Question

Evaluate sixth root of 48^3

Answer

**step1** Understanding the problem

The problem asks us to find the value of a number that, when multiplied by itself six times, is equal to the value of $$48^3$$. In mathematical terms, this is finding the sixth root of $$48^3$$. This means we need to evaluate $$(48 \times 48 \times 48)^{\frac{1}{6}}$$.

**step2** Breaking down the base number into prime factors

First, let's analyze the number 48. We can break 48 down into its prime factors, which are the smallest whole numbers that multiply together to make 48.
$$48 = 2 \times 24$$
$$24 = 2 \times 12$$
$$12 = 2 \times 6$$
$$6 = 2 \times 3$$
So, 48 can be written as a product of its prime factors: $$2 \times 2 \times 2 \times 2 \times 3$$.
We can express this more compactly using exponents: $$48 = 2^4 \times 3^1$$.

**step3** Expanding the cubed term using prime factors

Next, we need to understand $$48^3$$. This means 48 multiplied by itself three times:
$$48^3 = 48 \times 48 \times 48$$
Now, let's substitute the prime factors of 48 into this expression:
$$48^3 = (2^4 \times 3^1) \times (2^4 \times 3^1) \times (2^4 \times 3^1)$$
When we multiply numbers with the same base, we add their exponents (count their total occurrences).
For the prime factor 2: We have 4 factors of 2 from each of the three 48s. So, the total number of factors of 2 is $$4 + 4 + 4 = 12$$.
For the prime factor 3: We have 1 factor of 3 from each of the three 48s. So, the total number of factors of 3 is $$1 + 1 + 1 = 3$$.
Therefore, $$48^3 = 2^{12} \times 3^3$$.

**step4** Finding the sixth root of the prime factors

We are looking for the sixth root of $$2^{12} \times 3^3$$. This means we want to find a number that, when multiplied by itself six times, gives $$2^{12} \times 3^3$$. We can consider each prime factor separately.
For the factor of 2: We have $$2^{12}$$, which means there are 12 factors of 2 being multiplied together ($$2 \times 2 \times \dots \times 2$$ twelve times). To find the sixth root, we need to divide these 12 factors into 6 equal groups.
$$12 \div 6 = 2$$
So, each group will have two factors of 2. This means the sixth root of $$2^{12}$$ is $$2^2 = 2 \times 2 = 4$$.
For the factor of 3: We have $$3^3$$, which means there are 3 factors of 3 being multiplied together ($$3 \times 3 \times 3$$).
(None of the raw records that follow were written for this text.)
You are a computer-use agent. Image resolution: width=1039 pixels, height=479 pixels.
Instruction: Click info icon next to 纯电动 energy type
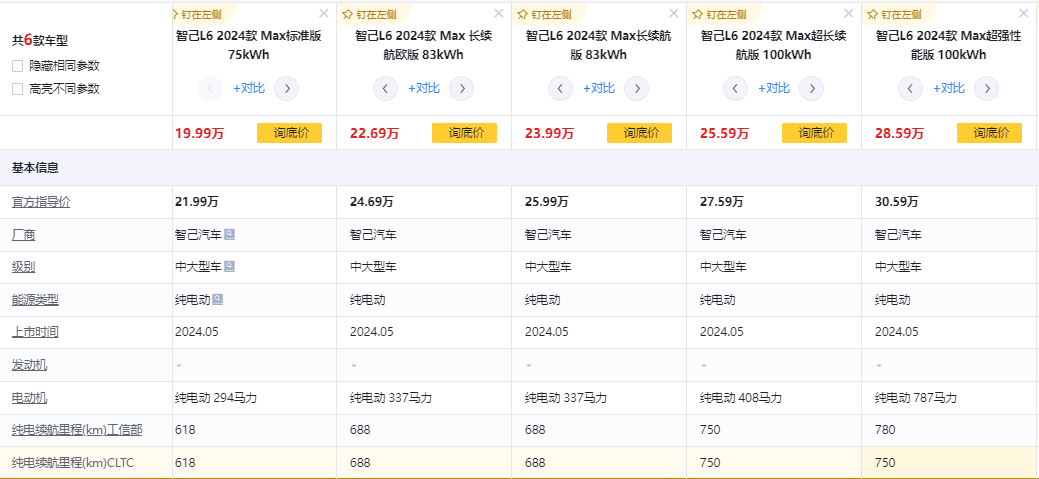pos(217,299)
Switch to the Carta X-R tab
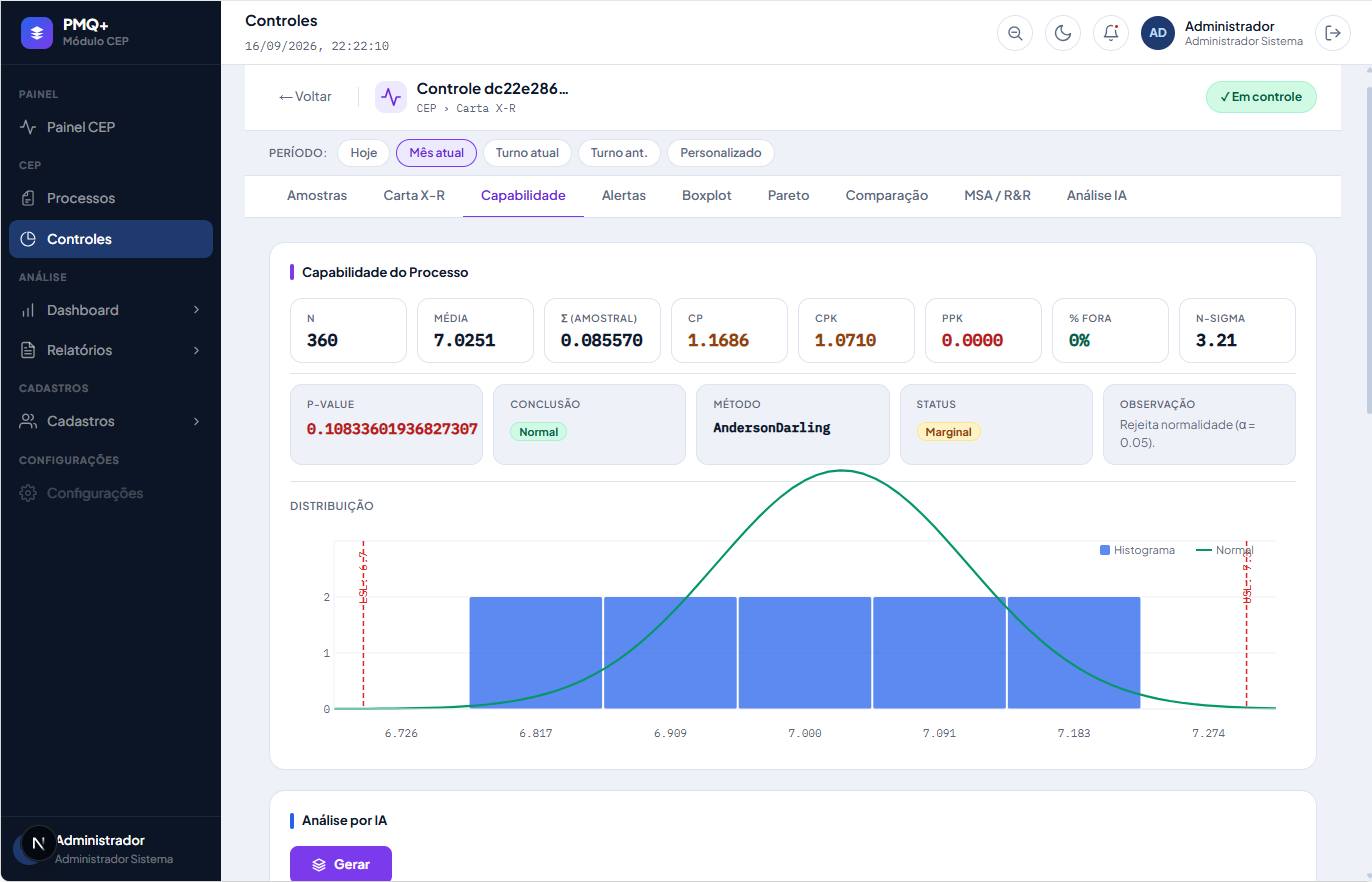1372x882 pixels. point(414,196)
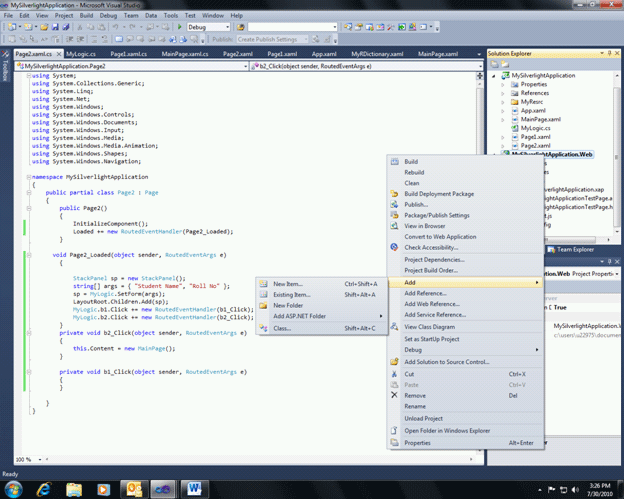
Task: Click the Word icon in the taskbar
Action: pos(194,489)

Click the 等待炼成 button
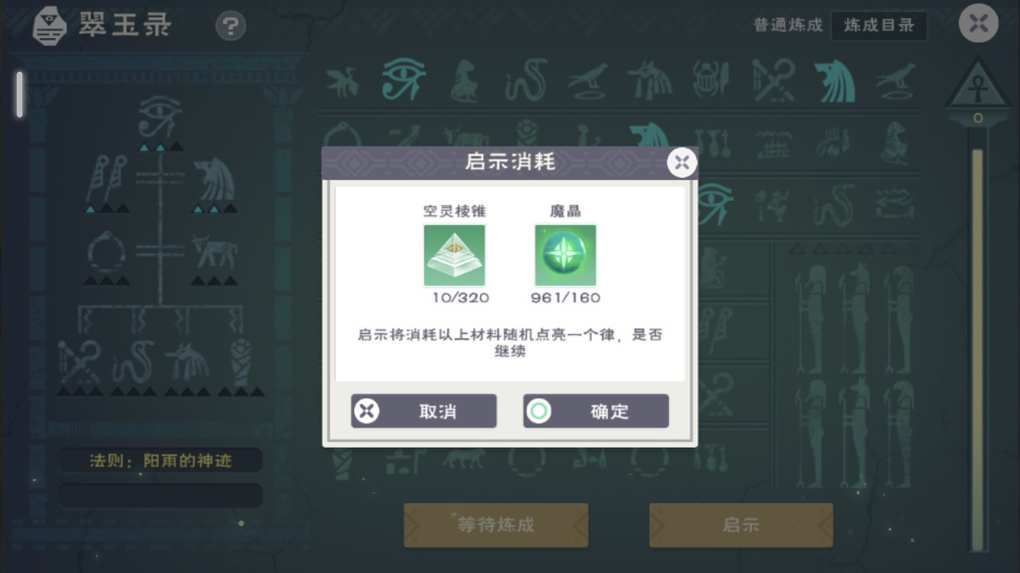(x=496, y=524)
To find the sixth root, we would try to divide these 3 factors into 6 equal groups. We cannot do this and get a whole number of factors for each group ($$3 \div 6$$ is not a whole number). This indicates that the sixth root of $$3^3$$ will not be a whole number.
We know that $$3^3 = 27$$. We are looking for a number that, when multiplied by itself six times, equals 27. We can see that $$1^6 = 1$$ and $$2^6 = 64$$, so this number is between 1 and 2. This number is precisely the square root of 3, because taking the sixth root of $$3^3$$ is equivalent to finding a number that when squared gives 3. ($$(3^3)^{1/6} = 3^{3/6} = 3^{1/2}$$). So, this part of the answer is the number that, when multiplied by itself, equals 3.

**step5** Combining the results

To get the final answer, we multiply the sixth roots of the individual prime factor parts.
The sixth root of $$2^{12}$$ is 4.
The sixth root of $$3^3$$ is the number that, when multiplied by itself, equals 3. This number is typically represented by the symbol $$\sqrt{3}$$.
Therefore, the sixth root of $$48^3$$ is $$4 \times \text{the number that, when multiplied by itself, equals 3}$$.
In mathematical notation, this is $$4\sqrt{3}$$.